Response and remediation

  • If confirmed benign, document the evidence that explained the alert first: reconstructed script intent, file origin or fileless source, user.id, host.id, and the recovered launch context when available. Then reverse any temporary containment and create a narrow exception only after the same workflow pattern is stable across prior alerts.
  • If suspicious but unconfirmed, preserve the alert, reconstructed powershell.file.script_block_text, powershell.file.script_block_id, ordered 4104 fragments, file origin, host-user scope, recovered launch context when available, and decoded indicators before containment. Apply reversible containment such as heightened monitoring or host isolation only if the host role can tolerate it, then escalate before deleting artifacts or resetting credentials.

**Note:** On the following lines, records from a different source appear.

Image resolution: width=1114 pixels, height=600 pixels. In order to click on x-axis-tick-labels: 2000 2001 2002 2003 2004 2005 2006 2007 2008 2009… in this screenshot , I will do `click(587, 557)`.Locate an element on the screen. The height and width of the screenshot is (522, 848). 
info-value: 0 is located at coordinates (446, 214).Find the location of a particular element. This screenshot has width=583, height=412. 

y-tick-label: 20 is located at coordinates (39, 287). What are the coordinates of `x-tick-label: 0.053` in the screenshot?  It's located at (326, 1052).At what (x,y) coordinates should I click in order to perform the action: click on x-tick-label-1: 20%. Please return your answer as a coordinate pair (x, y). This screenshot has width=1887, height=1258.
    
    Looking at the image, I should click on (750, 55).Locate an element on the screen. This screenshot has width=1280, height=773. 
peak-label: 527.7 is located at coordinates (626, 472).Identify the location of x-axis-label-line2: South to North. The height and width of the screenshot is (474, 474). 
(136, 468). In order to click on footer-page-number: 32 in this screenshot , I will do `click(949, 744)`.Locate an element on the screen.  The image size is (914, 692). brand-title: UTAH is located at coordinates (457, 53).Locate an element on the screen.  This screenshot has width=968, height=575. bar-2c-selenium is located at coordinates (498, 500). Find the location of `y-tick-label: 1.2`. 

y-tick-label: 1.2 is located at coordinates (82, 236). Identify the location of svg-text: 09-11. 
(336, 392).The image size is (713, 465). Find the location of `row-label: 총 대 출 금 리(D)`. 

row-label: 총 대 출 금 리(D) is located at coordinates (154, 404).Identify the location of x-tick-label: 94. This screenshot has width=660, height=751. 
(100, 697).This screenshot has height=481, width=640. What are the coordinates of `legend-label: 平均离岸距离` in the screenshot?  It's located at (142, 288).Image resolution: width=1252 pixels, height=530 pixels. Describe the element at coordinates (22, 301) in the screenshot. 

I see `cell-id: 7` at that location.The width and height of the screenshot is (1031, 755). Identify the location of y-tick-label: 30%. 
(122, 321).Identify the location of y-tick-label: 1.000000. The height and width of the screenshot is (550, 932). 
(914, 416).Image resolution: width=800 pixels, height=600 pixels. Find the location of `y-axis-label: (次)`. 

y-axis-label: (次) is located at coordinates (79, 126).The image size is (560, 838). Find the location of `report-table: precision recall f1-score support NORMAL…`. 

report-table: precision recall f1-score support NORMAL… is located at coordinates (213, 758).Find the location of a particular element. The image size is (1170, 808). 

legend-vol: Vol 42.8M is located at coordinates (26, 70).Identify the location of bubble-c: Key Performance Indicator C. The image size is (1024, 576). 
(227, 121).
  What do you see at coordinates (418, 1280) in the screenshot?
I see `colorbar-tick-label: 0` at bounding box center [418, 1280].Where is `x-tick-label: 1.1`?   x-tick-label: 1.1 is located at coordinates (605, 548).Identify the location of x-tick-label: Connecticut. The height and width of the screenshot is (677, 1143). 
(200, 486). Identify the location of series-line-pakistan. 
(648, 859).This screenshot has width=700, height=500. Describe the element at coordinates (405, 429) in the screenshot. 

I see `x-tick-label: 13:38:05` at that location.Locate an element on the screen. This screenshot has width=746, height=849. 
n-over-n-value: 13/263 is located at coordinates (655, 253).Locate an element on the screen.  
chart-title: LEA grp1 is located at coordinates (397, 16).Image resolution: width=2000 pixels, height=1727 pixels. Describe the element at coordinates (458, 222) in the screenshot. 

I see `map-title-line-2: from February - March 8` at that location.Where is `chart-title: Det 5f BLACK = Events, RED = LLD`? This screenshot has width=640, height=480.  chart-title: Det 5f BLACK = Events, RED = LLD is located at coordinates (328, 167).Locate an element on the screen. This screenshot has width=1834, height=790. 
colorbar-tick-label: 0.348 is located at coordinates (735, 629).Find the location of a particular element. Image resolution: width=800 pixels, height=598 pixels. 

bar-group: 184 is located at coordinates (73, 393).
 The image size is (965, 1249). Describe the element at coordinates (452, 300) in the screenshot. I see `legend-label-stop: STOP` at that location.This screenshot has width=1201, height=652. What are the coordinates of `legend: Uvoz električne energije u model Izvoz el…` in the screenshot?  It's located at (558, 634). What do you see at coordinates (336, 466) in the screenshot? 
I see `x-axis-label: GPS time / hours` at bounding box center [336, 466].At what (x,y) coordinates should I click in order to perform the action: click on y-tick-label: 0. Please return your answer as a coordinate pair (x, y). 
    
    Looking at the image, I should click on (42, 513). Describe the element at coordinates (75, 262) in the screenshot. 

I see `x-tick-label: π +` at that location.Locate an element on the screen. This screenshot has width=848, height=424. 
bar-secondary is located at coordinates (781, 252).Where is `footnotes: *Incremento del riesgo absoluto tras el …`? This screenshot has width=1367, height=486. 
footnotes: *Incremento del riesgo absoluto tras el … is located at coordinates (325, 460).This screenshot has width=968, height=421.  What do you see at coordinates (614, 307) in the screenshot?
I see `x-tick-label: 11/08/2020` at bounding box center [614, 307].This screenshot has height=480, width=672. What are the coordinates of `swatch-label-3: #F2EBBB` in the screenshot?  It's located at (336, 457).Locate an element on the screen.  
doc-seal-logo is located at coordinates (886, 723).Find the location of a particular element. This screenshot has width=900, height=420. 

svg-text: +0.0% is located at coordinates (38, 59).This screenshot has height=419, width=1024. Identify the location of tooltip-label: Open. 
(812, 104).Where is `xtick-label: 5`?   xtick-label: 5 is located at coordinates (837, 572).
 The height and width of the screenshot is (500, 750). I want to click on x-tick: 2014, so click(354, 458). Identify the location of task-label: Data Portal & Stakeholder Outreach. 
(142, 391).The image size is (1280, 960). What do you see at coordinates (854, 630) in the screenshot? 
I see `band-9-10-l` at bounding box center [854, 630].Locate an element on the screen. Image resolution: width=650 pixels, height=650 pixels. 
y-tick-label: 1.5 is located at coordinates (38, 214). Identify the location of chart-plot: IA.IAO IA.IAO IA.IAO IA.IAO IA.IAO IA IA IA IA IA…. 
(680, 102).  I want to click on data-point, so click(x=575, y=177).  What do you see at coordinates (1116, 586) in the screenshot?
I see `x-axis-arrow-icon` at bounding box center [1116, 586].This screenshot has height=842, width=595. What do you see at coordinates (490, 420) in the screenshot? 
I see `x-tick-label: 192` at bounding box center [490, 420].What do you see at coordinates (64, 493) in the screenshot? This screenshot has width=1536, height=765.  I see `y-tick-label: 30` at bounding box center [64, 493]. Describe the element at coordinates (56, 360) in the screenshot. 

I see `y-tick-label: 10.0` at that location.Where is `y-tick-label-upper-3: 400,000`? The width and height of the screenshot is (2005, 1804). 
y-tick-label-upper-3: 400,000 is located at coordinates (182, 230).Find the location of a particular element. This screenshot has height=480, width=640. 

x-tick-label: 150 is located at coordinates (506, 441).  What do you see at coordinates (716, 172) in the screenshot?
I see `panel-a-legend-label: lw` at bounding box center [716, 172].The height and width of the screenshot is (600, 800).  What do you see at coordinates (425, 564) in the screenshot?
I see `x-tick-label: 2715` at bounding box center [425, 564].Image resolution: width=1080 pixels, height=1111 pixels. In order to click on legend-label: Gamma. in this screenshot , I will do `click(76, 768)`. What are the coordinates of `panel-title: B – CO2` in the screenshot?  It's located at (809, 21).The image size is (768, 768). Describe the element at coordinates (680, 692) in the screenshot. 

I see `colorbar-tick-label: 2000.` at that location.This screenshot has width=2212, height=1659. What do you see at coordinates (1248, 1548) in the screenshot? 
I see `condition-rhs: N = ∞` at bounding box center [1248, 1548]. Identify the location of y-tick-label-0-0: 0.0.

  • If confirmed malicious, preserve the same script, source-event, process, and decoded-indicator evidence before destructive action. Isolate the host when the evidence shows unauthorized execution and host criticality allows it, record the recovered process identifier before termination, block confirmed malicious decoded indicators, and remove only the scripts, payloads, startup items, policy changes, or persistence artifacts identified during the investigation. Reset credentials only when the investigation shows account misuse beyond local script execution.
  • Post-incident hardening: retain PowerShell script-block logging, keep endpoint process telemetry sufficient for host.id + process.pid recovery, restrict recurring script generation to recognized signed tooling and service scopes, and document the confirmed benign workflow or malicious decoded token family for future triage.